> Exercise: Reproduce exactly the opening lines of the listing, stopping after the line that contains "Task: Click the End #1 checkered flag icon" and including it.

> Records provided:
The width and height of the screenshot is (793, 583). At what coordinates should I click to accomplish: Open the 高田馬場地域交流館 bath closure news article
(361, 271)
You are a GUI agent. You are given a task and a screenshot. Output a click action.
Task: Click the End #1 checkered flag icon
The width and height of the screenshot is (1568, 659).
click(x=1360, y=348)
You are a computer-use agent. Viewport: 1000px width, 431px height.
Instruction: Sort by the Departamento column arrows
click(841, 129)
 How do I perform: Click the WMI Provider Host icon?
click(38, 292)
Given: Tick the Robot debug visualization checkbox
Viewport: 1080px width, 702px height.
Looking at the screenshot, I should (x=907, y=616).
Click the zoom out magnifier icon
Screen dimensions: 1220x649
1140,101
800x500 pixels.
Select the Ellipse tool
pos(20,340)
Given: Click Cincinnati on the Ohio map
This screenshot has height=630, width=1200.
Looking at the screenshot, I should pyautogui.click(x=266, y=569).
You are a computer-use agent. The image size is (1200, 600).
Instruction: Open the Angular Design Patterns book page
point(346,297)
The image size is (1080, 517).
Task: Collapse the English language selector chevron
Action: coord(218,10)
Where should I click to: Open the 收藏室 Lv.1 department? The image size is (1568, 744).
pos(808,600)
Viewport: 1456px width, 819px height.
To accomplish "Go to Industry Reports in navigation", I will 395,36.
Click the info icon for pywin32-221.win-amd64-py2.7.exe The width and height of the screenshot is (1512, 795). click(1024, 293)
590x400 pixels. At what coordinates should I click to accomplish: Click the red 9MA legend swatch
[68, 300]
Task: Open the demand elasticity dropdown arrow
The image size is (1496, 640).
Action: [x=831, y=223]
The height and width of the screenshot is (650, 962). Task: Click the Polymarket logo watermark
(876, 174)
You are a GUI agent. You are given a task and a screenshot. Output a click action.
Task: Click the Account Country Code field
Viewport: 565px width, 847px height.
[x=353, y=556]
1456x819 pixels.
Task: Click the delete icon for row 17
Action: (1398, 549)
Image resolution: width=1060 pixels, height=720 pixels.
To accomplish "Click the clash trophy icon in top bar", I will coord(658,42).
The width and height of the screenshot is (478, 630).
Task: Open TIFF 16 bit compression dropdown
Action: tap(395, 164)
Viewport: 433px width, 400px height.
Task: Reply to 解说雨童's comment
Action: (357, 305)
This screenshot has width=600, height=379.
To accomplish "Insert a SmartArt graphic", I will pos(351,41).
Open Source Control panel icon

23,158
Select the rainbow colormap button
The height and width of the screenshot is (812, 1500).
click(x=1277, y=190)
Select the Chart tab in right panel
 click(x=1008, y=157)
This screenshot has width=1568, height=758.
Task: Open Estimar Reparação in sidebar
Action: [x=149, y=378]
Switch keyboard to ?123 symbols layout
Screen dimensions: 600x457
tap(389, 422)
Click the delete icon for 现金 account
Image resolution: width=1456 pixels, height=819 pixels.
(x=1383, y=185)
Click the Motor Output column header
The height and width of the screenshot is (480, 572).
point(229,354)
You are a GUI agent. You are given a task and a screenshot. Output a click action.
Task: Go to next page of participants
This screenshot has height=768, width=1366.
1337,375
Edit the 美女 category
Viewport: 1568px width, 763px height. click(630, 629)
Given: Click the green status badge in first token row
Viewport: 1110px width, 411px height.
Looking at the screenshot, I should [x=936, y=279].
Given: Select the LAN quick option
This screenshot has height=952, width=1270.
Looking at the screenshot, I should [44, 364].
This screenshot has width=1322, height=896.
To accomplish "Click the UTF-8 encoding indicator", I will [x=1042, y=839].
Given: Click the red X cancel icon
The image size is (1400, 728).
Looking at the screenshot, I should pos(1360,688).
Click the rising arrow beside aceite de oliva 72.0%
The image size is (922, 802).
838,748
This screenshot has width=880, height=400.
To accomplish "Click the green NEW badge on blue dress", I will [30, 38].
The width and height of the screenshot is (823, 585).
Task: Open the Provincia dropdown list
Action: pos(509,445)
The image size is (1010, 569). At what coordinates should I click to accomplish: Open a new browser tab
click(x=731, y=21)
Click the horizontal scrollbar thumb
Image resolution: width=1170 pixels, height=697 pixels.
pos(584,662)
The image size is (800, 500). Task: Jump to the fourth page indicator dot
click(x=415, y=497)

> Result:
The width and height of the screenshot is (793, 583). At what coordinates should I click to accomplish: Open the 高田馬場地域交流館 bath closure news article
(361, 271)
You are a GUI agent. You are given a task and a screenshot. Output a click action.
Task: Click the End #1 checkered flag icon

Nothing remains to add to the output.